■ Directions
All lines of the listing below must be reproduced character for character.

Top of Input data

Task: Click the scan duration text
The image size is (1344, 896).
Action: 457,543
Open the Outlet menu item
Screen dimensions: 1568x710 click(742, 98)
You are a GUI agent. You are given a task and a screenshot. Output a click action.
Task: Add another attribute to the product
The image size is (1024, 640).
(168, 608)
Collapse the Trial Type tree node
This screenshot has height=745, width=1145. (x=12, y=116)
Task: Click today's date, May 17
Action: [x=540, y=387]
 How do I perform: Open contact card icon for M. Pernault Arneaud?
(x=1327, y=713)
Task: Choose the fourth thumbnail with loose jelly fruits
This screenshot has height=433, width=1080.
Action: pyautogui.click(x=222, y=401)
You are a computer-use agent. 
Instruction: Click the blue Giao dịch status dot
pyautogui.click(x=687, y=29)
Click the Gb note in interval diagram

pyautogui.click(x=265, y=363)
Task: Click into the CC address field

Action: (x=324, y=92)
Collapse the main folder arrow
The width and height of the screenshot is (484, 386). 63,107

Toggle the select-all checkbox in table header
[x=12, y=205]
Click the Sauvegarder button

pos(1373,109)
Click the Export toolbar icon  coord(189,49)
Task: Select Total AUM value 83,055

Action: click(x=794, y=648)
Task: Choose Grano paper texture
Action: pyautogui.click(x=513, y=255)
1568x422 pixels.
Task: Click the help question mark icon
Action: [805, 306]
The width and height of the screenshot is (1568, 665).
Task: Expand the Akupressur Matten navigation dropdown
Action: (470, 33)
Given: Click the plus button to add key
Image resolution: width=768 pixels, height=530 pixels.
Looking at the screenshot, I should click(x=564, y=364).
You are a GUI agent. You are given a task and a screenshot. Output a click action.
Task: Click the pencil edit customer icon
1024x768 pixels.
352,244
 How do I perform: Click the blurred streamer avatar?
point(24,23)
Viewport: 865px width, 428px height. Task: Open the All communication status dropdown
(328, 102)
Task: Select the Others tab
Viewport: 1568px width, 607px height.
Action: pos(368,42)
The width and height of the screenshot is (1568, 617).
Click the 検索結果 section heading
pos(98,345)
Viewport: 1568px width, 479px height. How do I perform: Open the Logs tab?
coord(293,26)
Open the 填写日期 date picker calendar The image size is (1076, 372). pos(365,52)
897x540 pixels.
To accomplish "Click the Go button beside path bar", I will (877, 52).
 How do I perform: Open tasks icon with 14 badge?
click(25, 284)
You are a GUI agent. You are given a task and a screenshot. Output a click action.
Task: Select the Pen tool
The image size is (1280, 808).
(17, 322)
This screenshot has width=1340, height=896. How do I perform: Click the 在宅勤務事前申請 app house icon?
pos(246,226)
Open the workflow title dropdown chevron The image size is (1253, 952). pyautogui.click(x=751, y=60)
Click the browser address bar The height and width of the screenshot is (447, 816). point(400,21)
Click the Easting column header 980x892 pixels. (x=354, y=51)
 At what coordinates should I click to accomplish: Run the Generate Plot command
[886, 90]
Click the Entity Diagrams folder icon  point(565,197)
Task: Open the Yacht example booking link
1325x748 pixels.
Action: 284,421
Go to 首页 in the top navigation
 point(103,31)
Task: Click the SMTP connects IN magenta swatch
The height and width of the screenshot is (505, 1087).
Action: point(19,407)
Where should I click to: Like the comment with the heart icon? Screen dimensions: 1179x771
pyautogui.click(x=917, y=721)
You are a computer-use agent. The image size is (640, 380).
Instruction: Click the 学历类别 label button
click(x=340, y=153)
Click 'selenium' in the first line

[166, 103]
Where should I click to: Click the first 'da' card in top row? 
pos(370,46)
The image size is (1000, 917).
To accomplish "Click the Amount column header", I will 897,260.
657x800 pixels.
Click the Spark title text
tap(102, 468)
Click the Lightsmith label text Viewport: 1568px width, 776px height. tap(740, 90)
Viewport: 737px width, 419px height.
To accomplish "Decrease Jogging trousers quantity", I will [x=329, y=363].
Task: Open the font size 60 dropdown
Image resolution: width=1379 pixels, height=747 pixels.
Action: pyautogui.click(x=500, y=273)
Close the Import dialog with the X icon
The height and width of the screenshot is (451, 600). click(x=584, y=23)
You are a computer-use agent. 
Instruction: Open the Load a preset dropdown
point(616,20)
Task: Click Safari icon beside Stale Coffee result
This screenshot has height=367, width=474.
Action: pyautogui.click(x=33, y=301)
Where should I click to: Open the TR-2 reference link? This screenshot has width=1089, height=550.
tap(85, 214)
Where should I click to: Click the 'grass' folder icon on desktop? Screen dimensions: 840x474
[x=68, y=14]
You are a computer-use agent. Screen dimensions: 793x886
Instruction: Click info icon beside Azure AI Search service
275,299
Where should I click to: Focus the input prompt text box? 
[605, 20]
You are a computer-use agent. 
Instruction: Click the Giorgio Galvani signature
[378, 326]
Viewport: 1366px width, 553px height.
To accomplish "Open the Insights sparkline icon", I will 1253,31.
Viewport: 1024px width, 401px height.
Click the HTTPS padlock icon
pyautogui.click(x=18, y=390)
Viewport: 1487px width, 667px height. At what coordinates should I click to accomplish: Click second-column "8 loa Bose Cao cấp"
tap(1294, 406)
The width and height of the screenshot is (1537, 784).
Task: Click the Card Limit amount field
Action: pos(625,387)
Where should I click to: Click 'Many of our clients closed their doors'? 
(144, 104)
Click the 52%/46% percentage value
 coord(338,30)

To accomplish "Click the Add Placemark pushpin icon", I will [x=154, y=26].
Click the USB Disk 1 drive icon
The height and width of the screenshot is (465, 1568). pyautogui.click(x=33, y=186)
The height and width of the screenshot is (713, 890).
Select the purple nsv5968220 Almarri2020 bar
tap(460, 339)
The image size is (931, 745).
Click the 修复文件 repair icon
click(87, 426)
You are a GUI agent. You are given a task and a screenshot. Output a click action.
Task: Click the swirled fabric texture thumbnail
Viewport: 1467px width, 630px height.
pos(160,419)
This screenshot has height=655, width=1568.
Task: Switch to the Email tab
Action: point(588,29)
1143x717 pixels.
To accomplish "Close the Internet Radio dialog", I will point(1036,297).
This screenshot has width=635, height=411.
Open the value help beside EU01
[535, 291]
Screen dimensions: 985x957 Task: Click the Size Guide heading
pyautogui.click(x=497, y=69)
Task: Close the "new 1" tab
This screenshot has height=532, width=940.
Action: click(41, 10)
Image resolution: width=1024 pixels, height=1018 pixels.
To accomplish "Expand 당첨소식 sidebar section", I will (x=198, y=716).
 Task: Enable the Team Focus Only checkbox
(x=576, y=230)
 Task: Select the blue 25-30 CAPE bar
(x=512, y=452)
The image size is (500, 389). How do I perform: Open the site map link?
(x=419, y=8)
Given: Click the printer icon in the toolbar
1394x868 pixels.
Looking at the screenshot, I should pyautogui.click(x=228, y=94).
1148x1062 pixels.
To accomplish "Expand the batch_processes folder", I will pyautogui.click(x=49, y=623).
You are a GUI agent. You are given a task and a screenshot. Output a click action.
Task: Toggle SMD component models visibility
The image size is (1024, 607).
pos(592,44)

Bottom of Input data

■ Your solution
Task: Click the scan duration text
The image size is (1344, 896).
Action: 457,543
Open the Outlet menu item
Screen dimensions: 1568x710 click(742, 98)
You are a GUI agent. You are given a task and a screenshot. Output a click action.
Task: Add another attribute to the product
The image size is (1024, 640).
(168, 608)
Collapse the Trial Type tree node
This screenshot has height=745, width=1145. (x=12, y=116)
Task: Click today's date, May 17
Action: [x=540, y=387]
 How do I perform: Open contact card icon for M. Pernault Arneaud?
(x=1327, y=713)
Task: Choose the fourth thumbnail with loose jelly fruits
This screenshot has height=433, width=1080.
Action: pyautogui.click(x=222, y=401)
You are a computer-use agent. 
Instruction: Click the blue Giao dịch status dot
pyautogui.click(x=687, y=29)
Click the Gb note in interval diagram

pyautogui.click(x=265, y=363)
Task: Click into the CC address field

Action: (x=324, y=92)
Collapse the main folder arrow
The width and height of the screenshot is (484, 386). 63,107

Toggle the select-all checkbox in table header
[x=12, y=205]
Click the Sauvegarder button

pos(1373,109)
Click the Export toolbar icon  coord(189,49)
Task: Select Total AUM value 83,055

Action: click(x=794, y=648)
Task: Choose Grano paper texture
Action: pyautogui.click(x=513, y=255)
1568x422 pixels.
Task: Click the help question mark icon
Action: [805, 306]
The width and height of the screenshot is (1568, 665).
Task: Expand the Akupressur Matten navigation dropdown
Action: (470, 33)
Given: Click the plus button to add key
Image resolution: width=768 pixels, height=530 pixels.
Looking at the screenshot, I should click(x=564, y=364).
You are a GUI agent. You are given a task and a screenshot. Output a click action.
Task: Click the pencil edit customer icon
1024x768 pixels.
352,244
 How do I perform: Click the blurred streamer avatar?
point(24,23)
Viewport: 865px width, 428px height. Task: Open the All communication status dropdown
(328, 102)
Task: Select the Others tab
Viewport: 1568px width, 607px height.
Action: pos(368,42)
The width and height of the screenshot is (1568, 617).
Click the 検索結果 section heading
pos(98,345)
Viewport: 1568px width, 479px height. How do I perform: Open the Logs tab?
coord(293,26)
Open the 填写日期 date picker calendar The image size is (1076, 372). pos(365,52)
897x540 pixels.
To accomplish "Click the Go button beside path bar", I will (877, 52).
 How do I perform: Open tasks icon with 14 badge?
click(25, 284)
You are a GUI agent. You are given a task and a screenshot. Output a click action.
Task: Select the Pen tool
The image size is (1280, 808).
(17, 322)
This screenshot has width=1340, height=896. How do I perform: Click the 在宅勤務事前申請 app house icon?
pos(246,226)
Open the workflow title dropdown chevron The image size is (1253, 952). pyautogui.click(x=751, y=60)
Click the browser address bar The height and width of the screenshot is (447, 816). point(400,21)
Click the Easting column header 980x892 pixels. (x=354, y=51)
 At what coordinates should I click to accomplish: Run the Generate Plot command
[886, 90]
Click the Entity Diagrams folder icon  point(565,197)
Task: Open the Yacht example booking link
1325x748 pixels.
Action: 284,421
Go to 首页 in the top navigation
 point(103,31)
Task: Click the SMTP connects IN magenta swatch
The height and width of the screenshot is (505, 1087).
Action: point(19,407)
Where should I click to: Like the comment with the heart icon? Screen dimensions: 1179x771
pyautogui.click(x=917, y=721)
You are a computer-use agent. The image size is (640, 380).
Instruction: Click the 学历类别 label button
click(x=340, y=153)
Click 'selenium' in the first line

[166, 103]
Where should I click to: Click the first 'da' card in top row? 
pos(370,46)
The image size is (1000, 917).
To accomplish "Click the Amount column header", I will 897,260.
657x800 pixels.
Click the Spark title text
tap(102, 468)
Click the Lightsmith label text Viewport: 1568px width, 776px height. tap(740, 90)
Viewport: 737px width, 419px height.
To accomplish "Decrease Jogging trousers quantity", I will [x=329, y=363].
Task: Open the font size 60 dropdown
Image resolution: width=1379 pixels, height=747 pixels.
Action: pyautogui.click(x=500, y=273)
Close the Import dialog with the X icon
The height and width of the screenshot is (451, 600). click(x=584, y=23)
You are a computer-use agent. 
Instruction: Open the Load a preset dropdown
point(616,20)
Task: Click Safari icon beside Stale Coffee result
This screenshot has height=367, width=474.
Action: pyautogui.click(x=33, y=301)
Where should I click to: Open the TR-2 reference link? This screenshot has width=1089, height=550.
tap(85, 214)
Where should I click to: Click the 'grass' folder icon on desktop? Screen dimensions: 840x474
[x=68, y=14]
You are a computer-use agent. Screen dimensions: 793x886
Instruction: Click info icon beside Azure AI Search service
275,299
Where should I click to: Focus the input prompt text box? 
[605, 20]
You are a computer-use agent. 
Instruction: Click the Giorgio Galvani signature
[378, 326]
Viewport: 1366px width, 553px height.
To accomplish "Open the Insights sparkline icon", I will 1253,31.
Viewport: 1024px width, 401px height.
Click the HTTPS padlock icon
pyautogui.click(x=18, y=390)
Viewport: 1487px width, 667px height. At what coordinates should I click to accomplish: Click second-column "8 loa Bose Cao cấp"
tap(1294, 406)
The width and height of the screenshot is (1537, 784).
Task: Click the Card Limit amount field
Action: pos(625,387)
Where should I click to: Click 'Many of our clients closed their doors'? 
(144, 104)
Click the 52%/46% percentage value
 coord(338,30)

To accomplish "Click the Add Placemark pushpin icon", I will [x=154, y=26].
Click the USB Disk 1 drive icon
The height and width of the screenshot is (465, 1568). pyautogui.click(x=33, y=186)
The height and width of the screenshot is (713, 890).
Select the purple nsv5968220 Almarri2020 bar
tap(460, 339)
The image size is (931, 745).
Click the 修复文件 repair icon
click(87, 426)
You are a GUI agent. You are given a task and a screenshot. Output a click action.
Task: Click the swirled fabric texture thumbnail
Viewport: 1467px width, 630px height.
pos(160,419)
This screenshot has height=655, width=1568.
Task: Switch to the Email tab
Action: point(588,29)
1143x717 pixels.
To accomplish "Close the Internet Radio dialog", I will point(1036,297).
This screenshot has width=635, height=411.
Open the value help beside EU01
[535, 291]
Screen dimensions: 985x957 Task: Click the Size Guide heading
pyautogui.click(x=497, y=69)
Task: Close the "new 1" tab
This screenshot has height=532, width=940.
Action: click(41, 10)
Image resolution: width=1024 pixels, height=1018 pixels.
To accomplish "Expand 당첨소식 sidebar section", I will (x=198, y=716).
 Task: Enable the Team Focus Only checkbox
(x=576, y=230)
 Task: Select the blue 25-30 CAPE bar
(x=512, y=452)
The image size is (500, 389). How do I perform: Open the site map link?
(x=419, y=8)
Given: Click the printer icon in the toolbar
1394x868 pixels.
Looking at the screenshot, I should pyautogui.click(x=228, y=94).
1148x1062 pixels.
To accomplish "Expand the batch_processes folder", I will pyautogui.click(x=49, y=623).
You are a GUI agent. You are given a task and a screenshot. Output a click action.
Task: Toggle SMD component models visibility
The image size is (1024, 607).
pos(592,44)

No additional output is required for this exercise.